In the past four weeks support for the union has drained away at an astonishing rate. The Yes campaign has not just invaded No territory; it has launched a blitzkrieg
It’s like Groundhog Day with a savage twist: the same month, same numbers, same shock to the political world – but this time with much more dramatic consequences. Almost exactly four years ago, a YouGov/Sunday Times poll found that Ed Miliband had overtaken the favourite – his brother, David – in the race to be Labour’s new leader. We said he was 51-49% ahead. That is precisely the margin by which Yes now leads No in Scotland.
Seldom has the term “knife-edge” carried such lethal force. A two-point gap is too small for us to call the outcome. But the fact that the contest is too close to call is itself remarkable, as Better Together seemed to have victory in the bag. Month after month, they held a steady lead, averaging No 58%, Yes 42%. In the past four weeks support for the union has drained away at an astonishing rate. The Yes campaign has not just invaded No territory; it has launched a blitzkrieg.

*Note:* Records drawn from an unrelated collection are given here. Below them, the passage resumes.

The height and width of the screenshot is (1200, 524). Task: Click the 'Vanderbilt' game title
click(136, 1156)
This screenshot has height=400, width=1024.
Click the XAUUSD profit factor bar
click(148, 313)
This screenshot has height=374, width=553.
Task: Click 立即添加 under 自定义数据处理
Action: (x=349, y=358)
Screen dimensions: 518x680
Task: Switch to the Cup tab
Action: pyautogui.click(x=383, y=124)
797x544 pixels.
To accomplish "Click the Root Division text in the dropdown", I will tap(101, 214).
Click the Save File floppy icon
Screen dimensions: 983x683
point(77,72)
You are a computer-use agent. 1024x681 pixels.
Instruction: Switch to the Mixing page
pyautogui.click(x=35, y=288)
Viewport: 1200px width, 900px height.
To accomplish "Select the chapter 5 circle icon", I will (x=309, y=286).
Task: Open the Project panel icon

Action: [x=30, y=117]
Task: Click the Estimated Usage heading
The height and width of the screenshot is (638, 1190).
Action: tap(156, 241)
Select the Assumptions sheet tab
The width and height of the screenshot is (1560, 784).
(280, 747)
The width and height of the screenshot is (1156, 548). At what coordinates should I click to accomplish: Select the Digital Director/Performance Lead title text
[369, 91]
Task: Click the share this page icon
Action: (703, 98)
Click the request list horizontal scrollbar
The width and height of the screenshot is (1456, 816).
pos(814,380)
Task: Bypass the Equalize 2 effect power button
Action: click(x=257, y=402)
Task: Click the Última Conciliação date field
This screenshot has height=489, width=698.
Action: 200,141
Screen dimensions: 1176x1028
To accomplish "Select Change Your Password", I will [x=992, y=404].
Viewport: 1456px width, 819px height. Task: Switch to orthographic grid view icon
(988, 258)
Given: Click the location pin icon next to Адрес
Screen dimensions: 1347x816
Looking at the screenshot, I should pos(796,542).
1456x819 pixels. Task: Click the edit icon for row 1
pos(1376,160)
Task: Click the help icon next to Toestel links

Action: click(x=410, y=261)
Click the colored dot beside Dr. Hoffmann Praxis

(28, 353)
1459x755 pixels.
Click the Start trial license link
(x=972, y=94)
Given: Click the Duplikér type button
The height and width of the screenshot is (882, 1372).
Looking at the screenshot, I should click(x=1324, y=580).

Only Conservative voters have resisted Alex Salmond’s advances: 93% of them still plan to vote No. All other sections of Scottish society are on the move, most notably among four key groups:
- Labour voters, up from 18% saying Yes four weeks ago, to 35% today
- Voters under 40, up from 39% to 60%
- Working class voters, up from 41% to 56%
- Women, up from 33% to 47%
These findings suggest that Salmond has achieved three things. First he has neutralised the fear factor. Many Scots thought independence too risky – for example, the uncertainty over Scotland’s currency, and the prospects for jobs and investment. In late June, only 27% of voters thought Scotland would be more prosperous if it left the UK. That figure has jumped to 40%, while those fearing it would be worse off are down from 49% to 42%.
Second, he has played the Sassenach card with great skill. Almost half of all Scots fear that a No vote would leave their country at the mercy of policies they don’t like, imposed by London. Indeed, when we listed the possible downsides in two separate questions, of the two referendum outcomes, subordination to Westminster easily comes top. It appals more Scots than any danger that might flow from independence.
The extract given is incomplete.